An executor (called a “personal representative” in some states) handles the administrative work of settling your estate: inventorying assets, paying debts and taxes, filing final income tax returns, and distributing property to beneficiaries.5Internal Revenue Service. Information for Executors A trustee manages trust assets for the long term, which can mean making investment decisions, distributing funds according to the trust’s terms, and keeping detailed records — all under a legal duty to act with care and loyalty toward the beneficiaries. These aren’t ceremonial roles. Executors and trustees face personal liability for mismanagement, and the planner helps you choose people who are both willing and genuinely capable of handling the responsibility.

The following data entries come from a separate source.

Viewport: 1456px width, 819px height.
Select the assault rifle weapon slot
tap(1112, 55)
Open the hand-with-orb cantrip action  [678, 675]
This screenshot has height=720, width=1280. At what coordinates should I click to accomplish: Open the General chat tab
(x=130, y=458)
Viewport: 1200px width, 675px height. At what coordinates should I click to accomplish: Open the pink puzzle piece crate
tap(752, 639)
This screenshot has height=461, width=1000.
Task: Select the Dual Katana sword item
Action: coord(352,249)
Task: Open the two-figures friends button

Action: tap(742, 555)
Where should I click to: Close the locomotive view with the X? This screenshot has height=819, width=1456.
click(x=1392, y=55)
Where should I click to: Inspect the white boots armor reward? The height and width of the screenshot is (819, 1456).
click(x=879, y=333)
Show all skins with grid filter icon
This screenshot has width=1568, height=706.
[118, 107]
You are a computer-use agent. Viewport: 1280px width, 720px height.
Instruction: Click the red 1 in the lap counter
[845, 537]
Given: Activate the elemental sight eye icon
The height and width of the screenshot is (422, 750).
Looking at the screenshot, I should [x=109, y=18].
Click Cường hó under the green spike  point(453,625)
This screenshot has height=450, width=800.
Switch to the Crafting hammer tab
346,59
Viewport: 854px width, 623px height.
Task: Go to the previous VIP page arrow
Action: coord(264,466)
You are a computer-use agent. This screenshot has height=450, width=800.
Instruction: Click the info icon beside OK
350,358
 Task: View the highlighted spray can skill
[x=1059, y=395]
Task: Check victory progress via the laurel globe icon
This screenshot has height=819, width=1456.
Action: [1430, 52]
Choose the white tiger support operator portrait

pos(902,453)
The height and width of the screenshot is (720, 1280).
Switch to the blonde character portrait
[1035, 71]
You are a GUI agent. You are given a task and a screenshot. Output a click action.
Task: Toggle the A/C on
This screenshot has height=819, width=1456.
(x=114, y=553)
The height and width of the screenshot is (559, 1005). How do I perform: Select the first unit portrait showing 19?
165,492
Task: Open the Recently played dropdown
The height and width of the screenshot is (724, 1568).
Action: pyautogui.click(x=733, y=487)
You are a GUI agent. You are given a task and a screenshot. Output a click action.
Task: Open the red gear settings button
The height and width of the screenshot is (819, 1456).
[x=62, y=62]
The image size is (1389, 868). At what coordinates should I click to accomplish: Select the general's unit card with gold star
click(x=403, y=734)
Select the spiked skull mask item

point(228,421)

If you have minor children, the estate planner also helps you name a guardian — the person who would raise your kids if both parents die. This decision often involves hard conversations about parenting philosophy, financial stability, and geography. The planner can also separate the guardianship role from the financial management role, naming one person to care for the children and a different person (or a corporate trustee) to manage the inheritance. That separation prevents putting too much responsibility on one person and adds a layer of accountability.
Equally important is naming backups. If your executor can’t serve — because of their own health, a move overseas, or simply a change in the relationship — the plan needs a successor already identified. An estate planner typically builds in at least one alternate for every fiduciary role so a vacancy doesn’t require a court to appoint someone you never chose.
Probate is the court-supervised process of validating a will, paying debts, and distributing whatever assets didn’t pass outside the estate through beneficiary designations or trusts. It’s public, it takes months (sometimes years for contested estates), and it costs money — typically a few percent of the estate’s gross value when you add up court filing fees, attorney fees, and executor compensation.
Estate planners design documents to either streamline probate or avoid it. Revocable living trusts bypass probate for every asset properly funded into the trust. TOD and POD designations move individual accounts outside probate. Joint tenancy with right of survivorship passes real estate directly to the surviving owner. The planner evaluates which combination of tools makes sense for your situation, because going all-in on probate avoidance isn’t always worth the upfront complexity and cost for smaller estates.
When probate is unavoidable — or strategically acceptable — the planner structures the will to take advantage of simplified procedures available in many states for smaller estates, and organizes the documentation so the executor can move through the process as efficiently as possible.
Creating the documents is not a one-time event. Estate planners recommend reviewing your plan after any major life change: marriage, divorce, the birth or adoption of a child, the death of a beneficiary or someone you’ve named as executor, a significant increase or decrease in your net worth, the purchase or sale of a business, or a move to a different state. State laws on trusts, powers of attorney, and estate taxes differ enough that a plan drafted in one state may not work the way you expect in another.
Even without a triggering event, a review every three to five years catches problems that accumulate quietly — outdated beneficiary forms, accounts that were never retitled into a trust, or a named guardian who’s no longer the right fit. Tax law changes can also reshape the best strategy. The shift to a permanent $15 million federal exemption in 2026, for example, may prompt planners to revisit trusts that were designed around the assumption that exemptions would drop significantly. A plan that sits in a drawer for a decade is almost certainly a plan with holes in it.